Invented back in the late 1940s by United States Army medical doctors, Dr. Thomas L. DeLorme and Dr. Arthur L. Watkins. They created the progressive resistance exercise model.
The three sets of ten model is often used for beginners or in the case I’m going to be discussing, it’s often the recommended volume patients use for their home exercise programs until there next visit.
Or when a new exercise is introduced, often dubbed a “progression”, the patient gets the magical recommendation…three sets of ten repetitions. Whether or not the patient is ready for it, the patient gets “fancier” exercises and then once again given the three sets of ten repetitions instructions. Why can’t we do better?
General Rep Range Scheme (without general weight % recommendations)
Maximal Strength: 1-5 repetitions with 3-5 minutes rest between sets
Speed & Power: 1-3 repetitions with 3-5 minutes rest between sets
Muscular Strength: 6-8 repetitions with 2-4 minutes rest between sets
Hypertrophy: 8-12 repetitions with 1-2 minutes rest between sets
Endurance: 15-20+ repetitions with 45 seconds – 90 seconds rest between sets
Set range scheme is a bit more varied. Some us the rule of thumb, more sets corresponds with less repetitions and vice versa.
Maximal Strength: 1-6 sets (some programs have 3×3, 5×5 programs)
Speed & Power: 3-5 sets (I have seen programs up to 10 sets)
Muscular Strength: 4-6 sets
Hypertrophy: 4-6 sets
Endurance: 2-4 sets
As healthcare providers, if your goal is assist in the rehabilitation of general population or athletes. Remember what you’re trying to help build. Don’t just throw out “3 sets of 10 repetitions,” for the sake of making them do work or so that you can bill “Therapeutic exercises or Therapeutic activities.” Treat their rehabilitation program like a training program, because that’s what you’re doing anyways. You are training them and physically preparing them after surgery or from injury.

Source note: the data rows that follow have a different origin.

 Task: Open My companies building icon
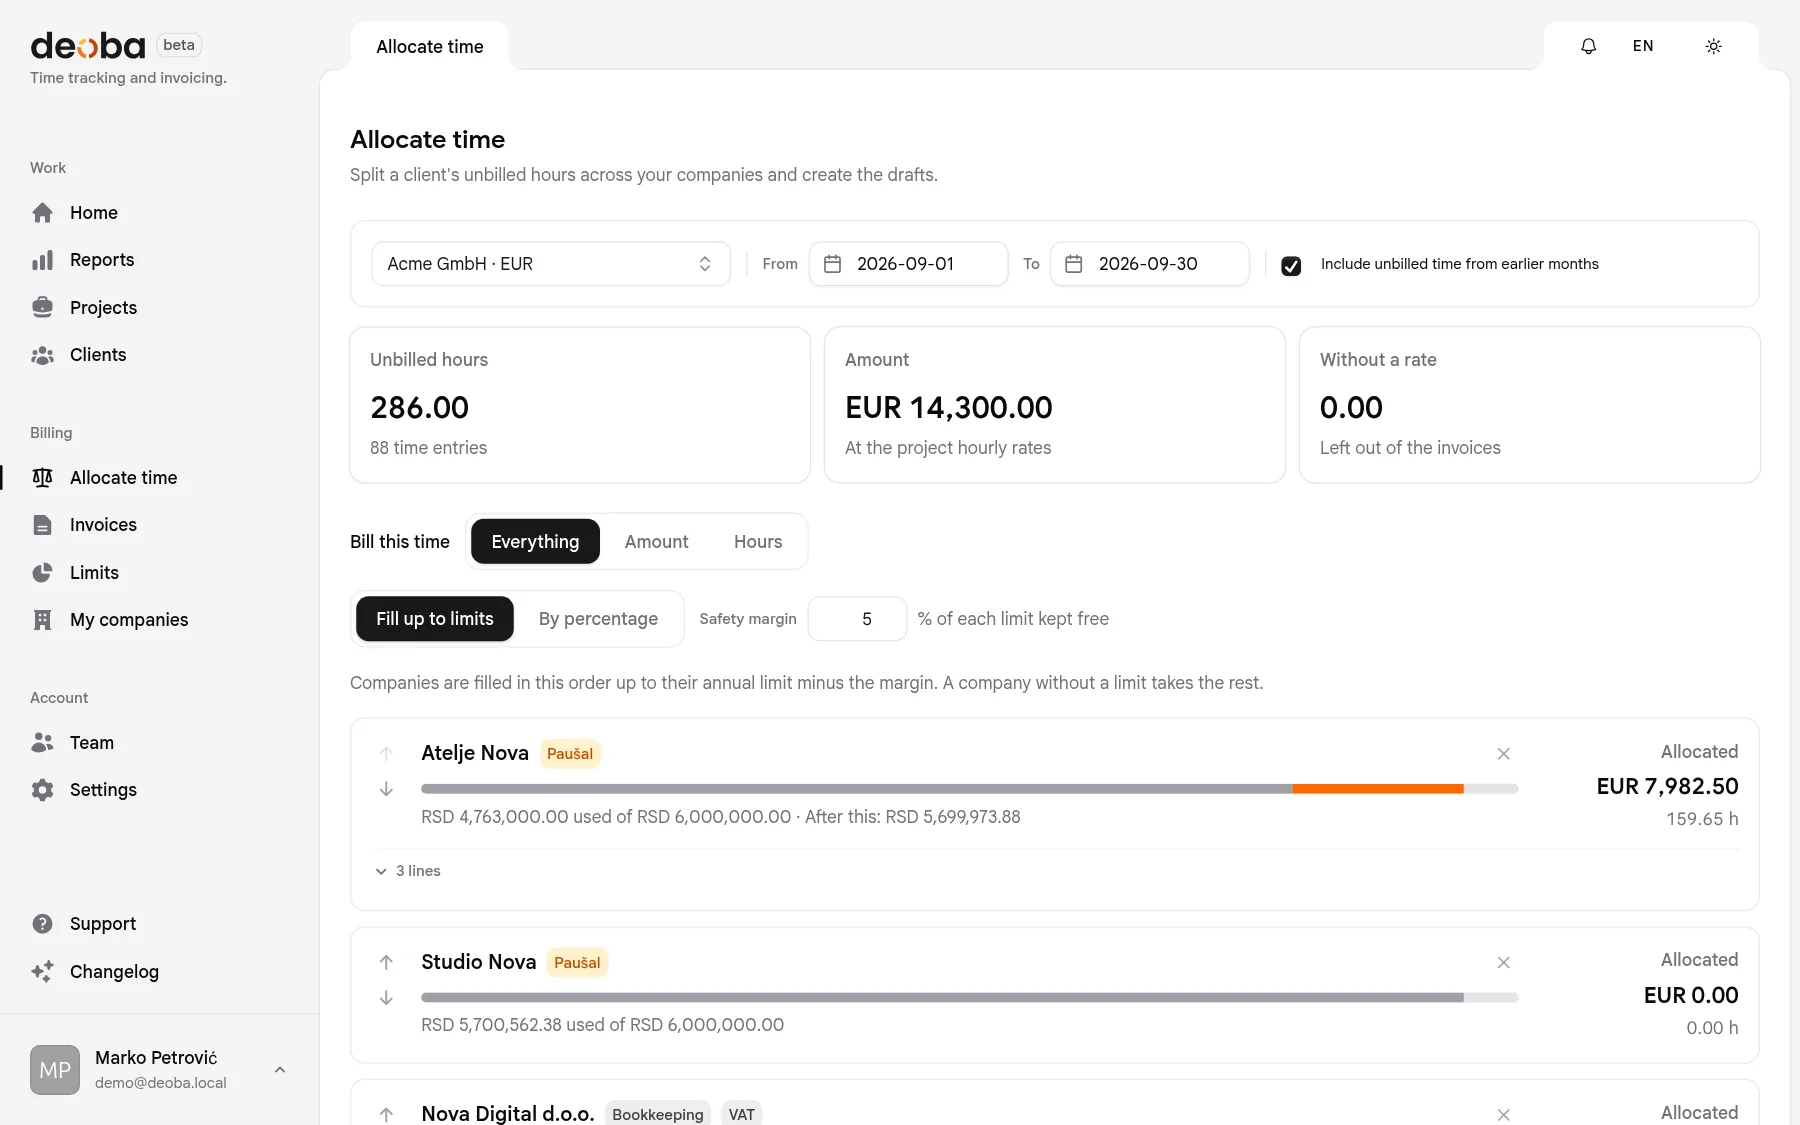click(x=42, y=620)
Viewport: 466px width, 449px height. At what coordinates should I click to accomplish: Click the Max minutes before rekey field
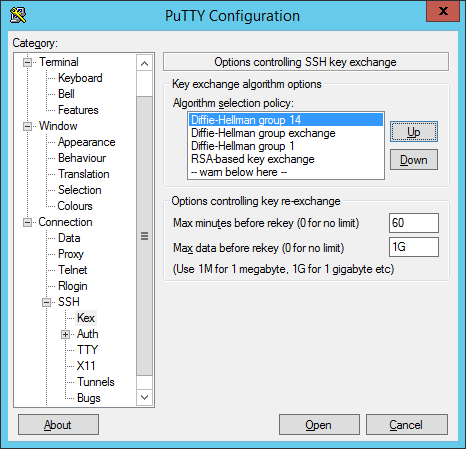pyautogui.click(x=414, y=223)
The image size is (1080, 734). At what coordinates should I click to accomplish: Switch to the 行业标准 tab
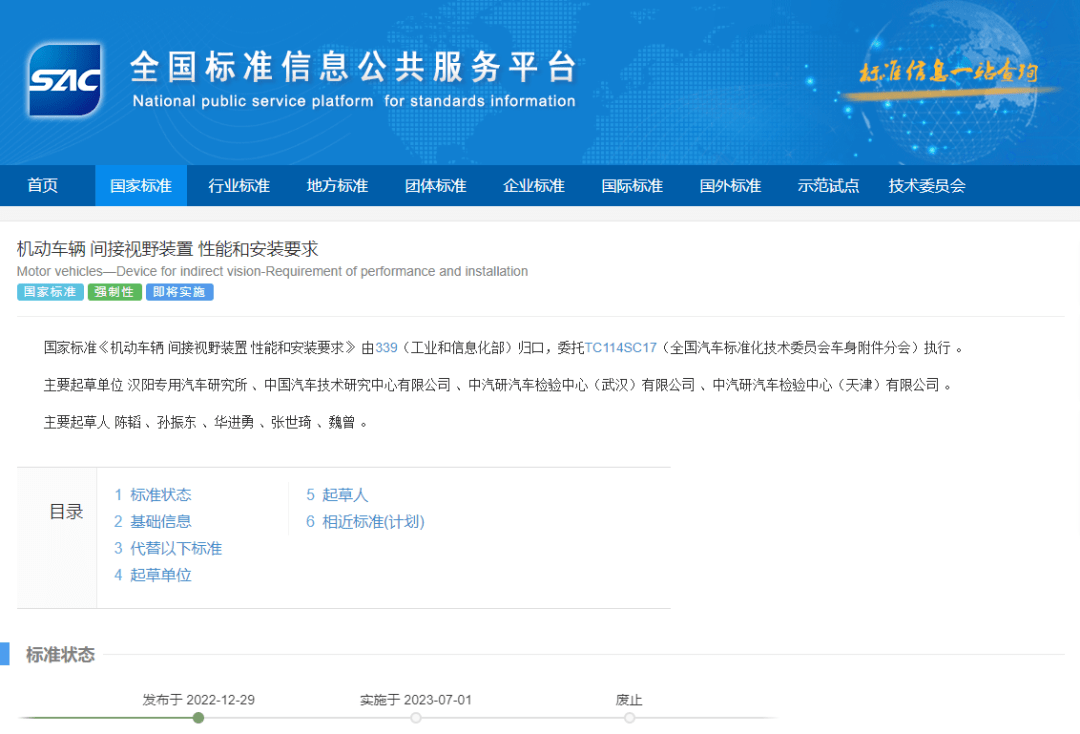(x=239, y=185)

Help them build a foundation (endurance sets) or help them improve their muscular strength (4-6 sets x 6-8 repetitions). Or if you know you need to help them build strength, recommend, short sets with short repetitions with substantial resistance. When you’re progressing patients, pick the weight according as the set and repetitions scheme. There’s more to rehabilitation than three sets of ten repetitions. You didn’t go to school for 7 years just to recommend that.

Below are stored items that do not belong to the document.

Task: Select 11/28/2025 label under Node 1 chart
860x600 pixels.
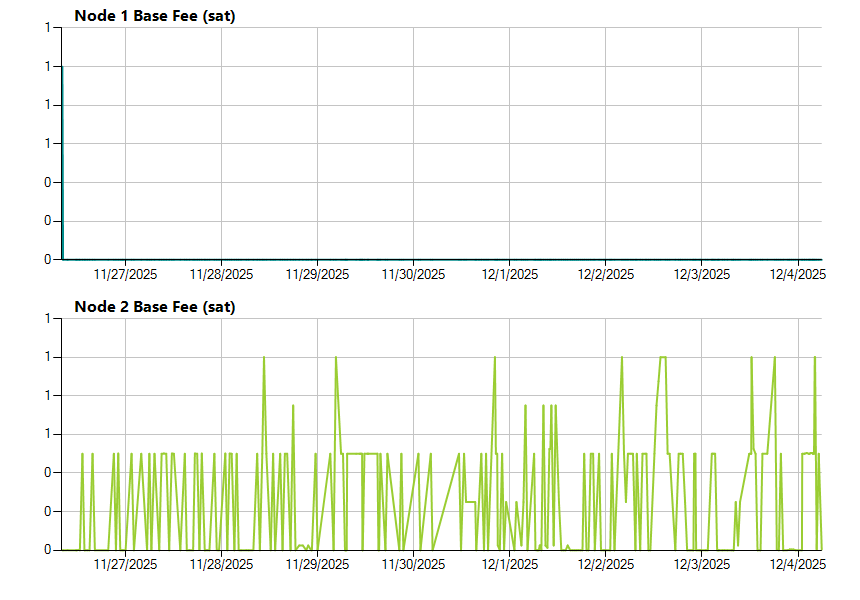Action: click(221, 274)
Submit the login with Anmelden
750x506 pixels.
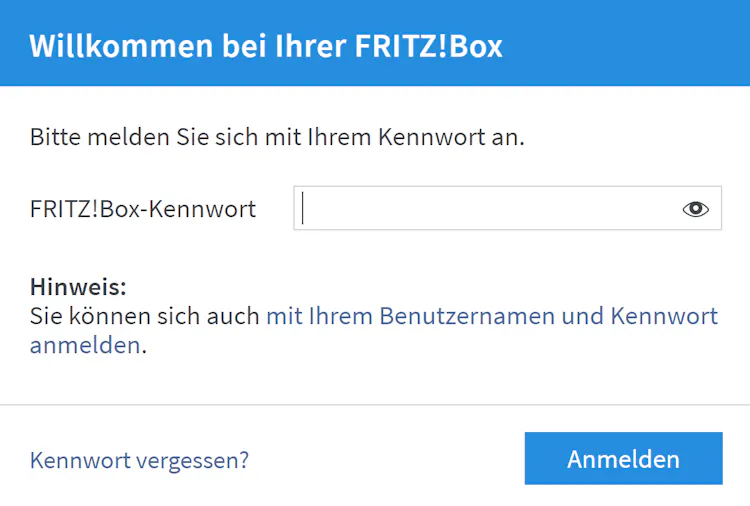(623, 459)
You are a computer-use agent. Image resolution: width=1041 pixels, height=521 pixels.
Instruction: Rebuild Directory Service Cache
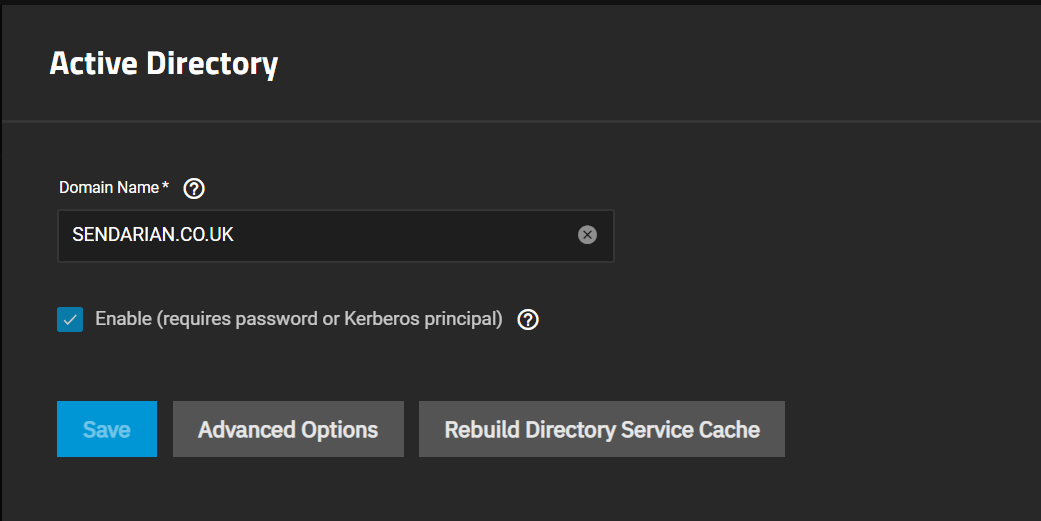(x=601, y=429)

Disclaimer: If you are new to weight training, it does not matter the sets and repetition scheme you use because the concept of weight training is new to your system. You’ll have improvement from muscular strength, muscular size, muscular endurance regardless. As you consistently train, then it may be wise to invest more into changes with sets and repetition schemes.
Disclaimer 2: If you say your goal is to help them build strength and you have them do one set of ten repetitions and then say go home and do [said] exercise, that’s not building strength at all. That’s just being lazy as a practitioner.
Disclaimer 3: If your practitioner recommends you do three sets of ten repetitions, ask them why!